WHAT TO DO >> Rewrite the records from the line containing "Locate an element" down through the line containing "pane-divider is located", replacing "screenshot" with "screen capture" and changing nothing else. Leave the pictures out of your answer.

ENTRIES PROVIDED >>
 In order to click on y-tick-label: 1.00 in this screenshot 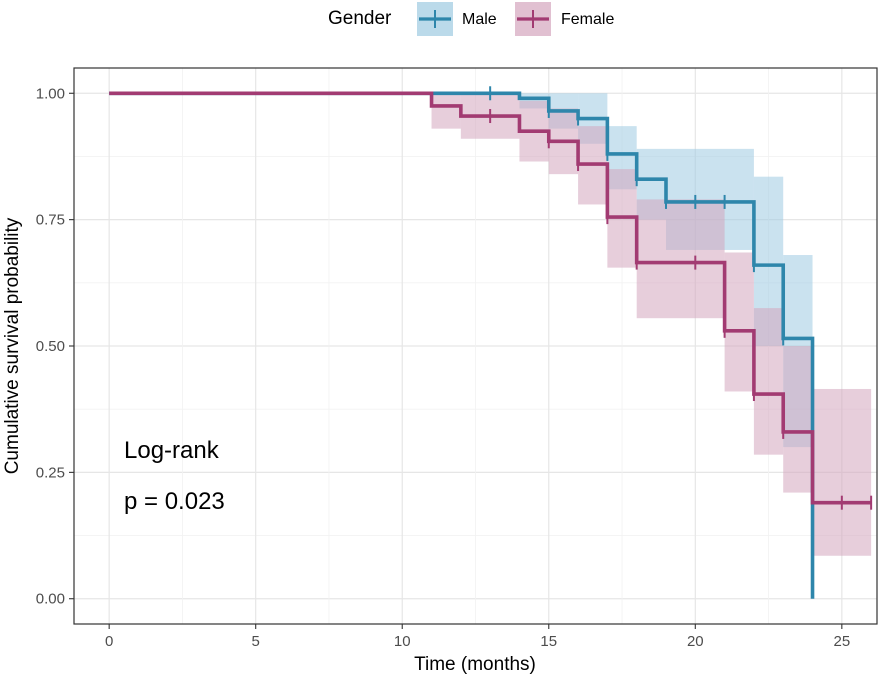, I will do `click(50, 94)`.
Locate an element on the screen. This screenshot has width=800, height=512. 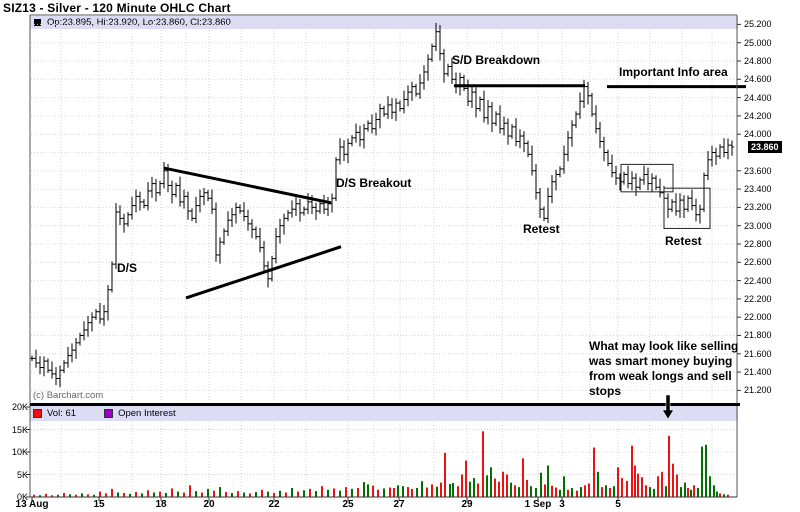
pane-divider is located at coordinates (385, 404).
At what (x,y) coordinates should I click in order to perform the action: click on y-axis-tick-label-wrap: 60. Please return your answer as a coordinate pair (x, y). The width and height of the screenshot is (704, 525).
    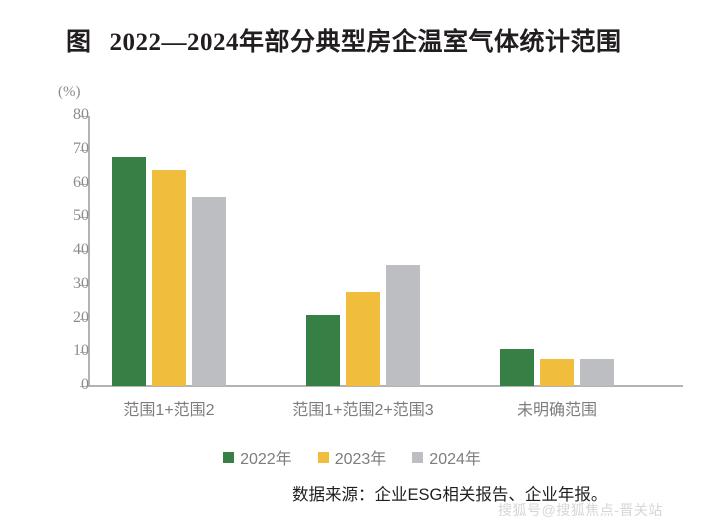
    Looking at the image, I should click on (62, 182).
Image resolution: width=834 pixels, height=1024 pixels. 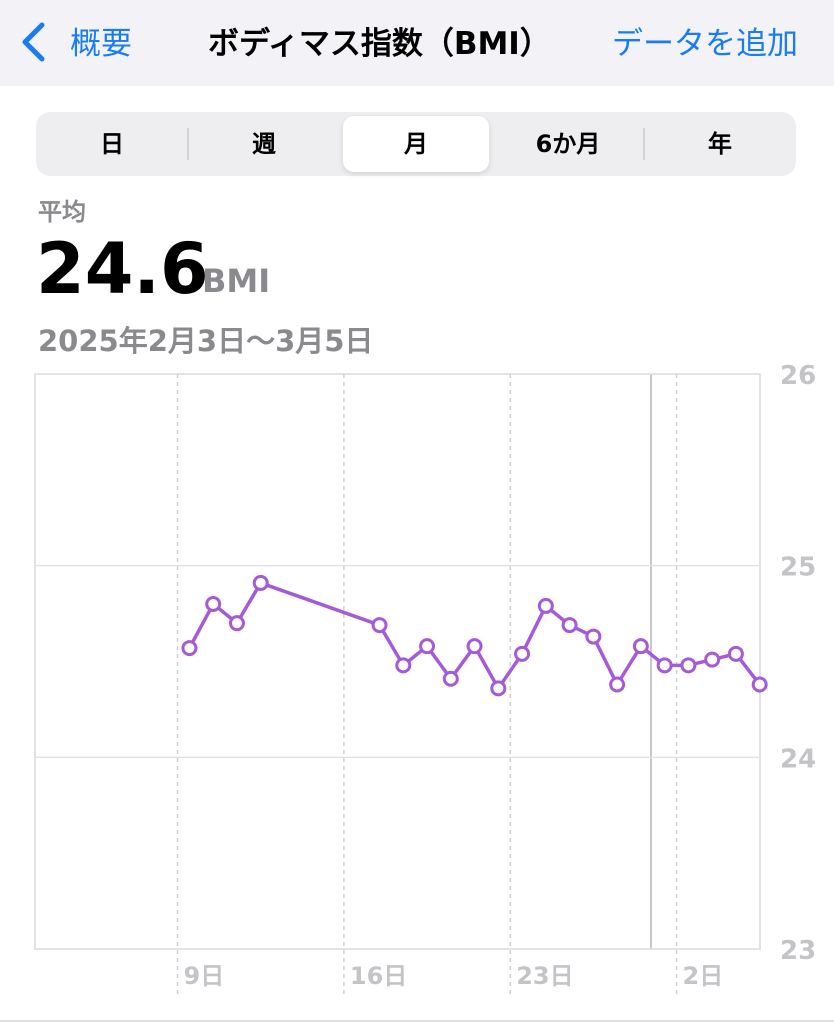 I want to click on summary-label: 平均, so click(x=62, y=212).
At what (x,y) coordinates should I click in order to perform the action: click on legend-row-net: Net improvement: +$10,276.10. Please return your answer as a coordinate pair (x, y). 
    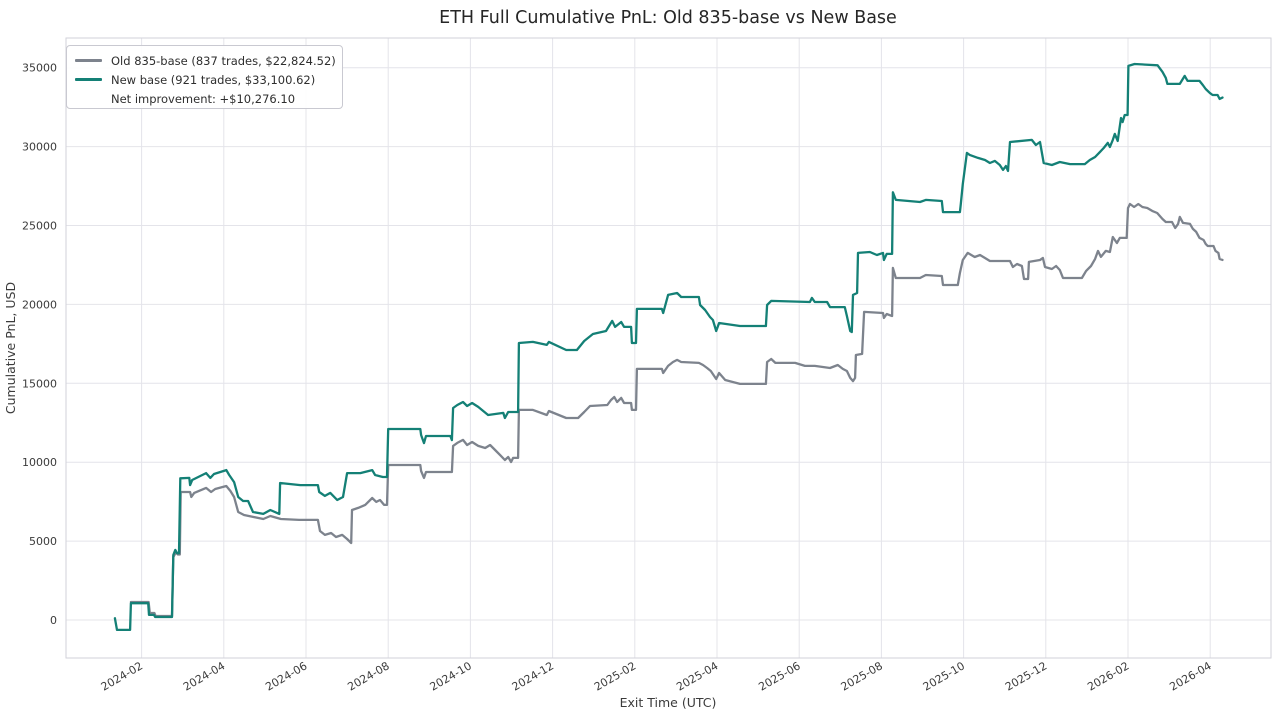
    Looking at the image, I should click on (204, 98).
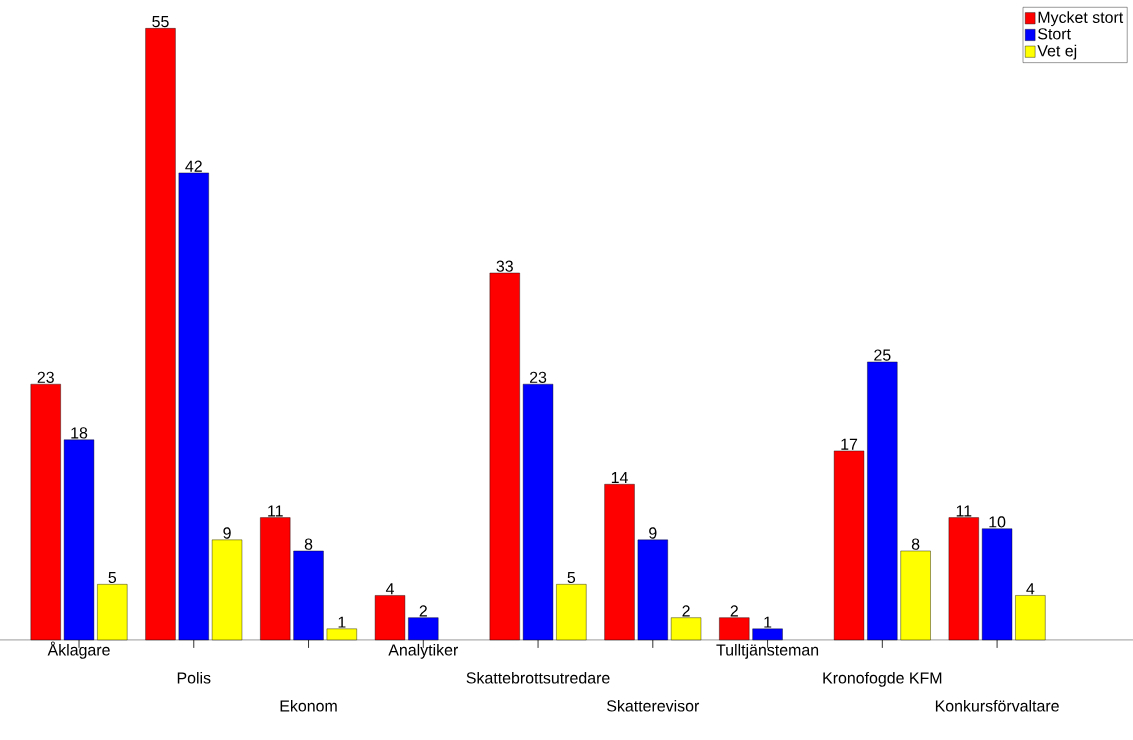 The width and height of the screenshot is (1133, 740). I want to click on legend-label: Stort, so click(1054, 34).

PROBLEM SOLUTION >>
Locate an element on the screen. This screen capture has width=800, height=512. 
pane-divider is located at coordinates (385, 404).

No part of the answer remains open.